Forward-looking statements and data involve significant risks and uncertainties, mustn’t be read as guarantees of future performance or results and is not going to necessarily be accurate indicators of whether or not such results shall be achieved. Numerous aspects could cause actual results to differ materially from the outcomes discussed within the forward-looking statements or information, including, but not limited to, the aspects discussed under “Risk Aspects” and elsewhere in the corporate’s MD&A for the three and nine months ended September 30, 2023, and its Annual Information Form, in addition to the shortcoming to acquire regulatory approvals in a timely manner; the potential for unknown or unexpected events to cause contractual conditions to not be satisfied; unexpected changes in laws, rules or regulations, or their enforcement by applicable authorities; the failure of parties to contracts with the corporate to perform as agreed; social or labour unrest; changes in commodity prices; and the failure of exploration programs or studies to deliver anticipated results or results that may justify and support continued exploration, studies, development or operations.

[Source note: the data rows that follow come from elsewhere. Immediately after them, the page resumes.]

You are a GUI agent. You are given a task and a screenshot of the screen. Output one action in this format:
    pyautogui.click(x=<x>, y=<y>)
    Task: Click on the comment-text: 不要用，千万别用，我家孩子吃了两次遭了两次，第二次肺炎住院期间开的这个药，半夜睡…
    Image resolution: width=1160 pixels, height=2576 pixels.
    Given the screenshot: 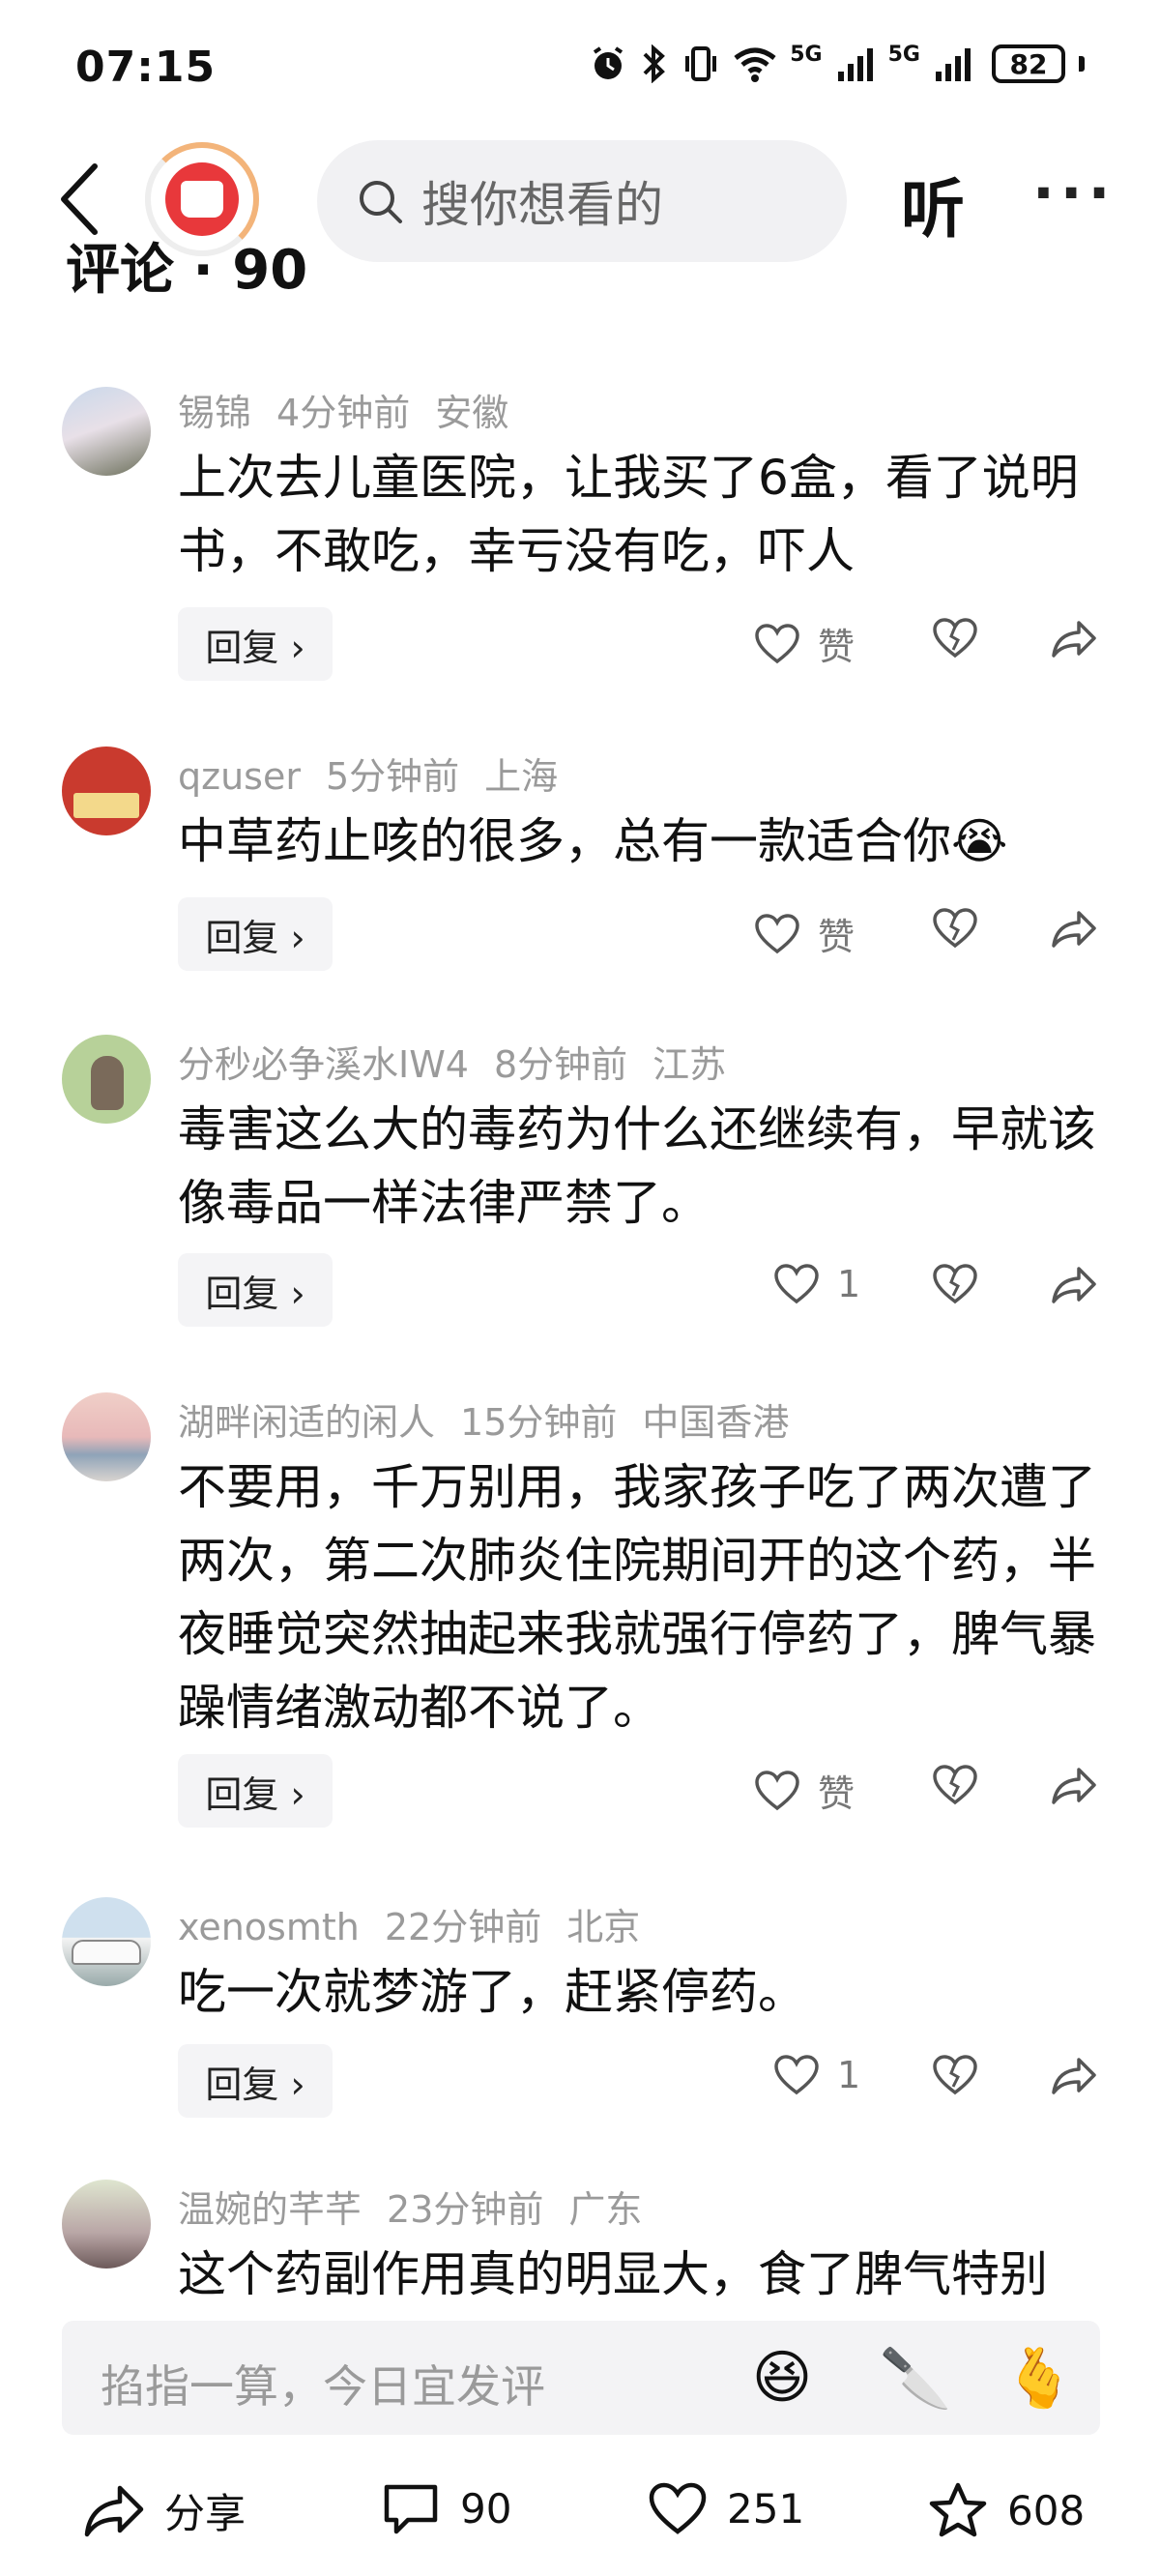 What is the action you would take?
    pyautogui.click(x=637, y=1597)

Although the forward-looking statements contained on this news release are based upon what management of the corporate believes are reasonable assumptions, the corporate cannot assure investors that actual results shall be consistent with these forward-looking statements. These forward-looking statements are made as of the date of this news release and are expressly qualified of their entirety by this cautionary statement. Subject to applicable securities laws, the corporate doesn’t assume any obligation to update or revise the forward-looking statements contained herein to reflect events or circumstances occurring after the date of this news release.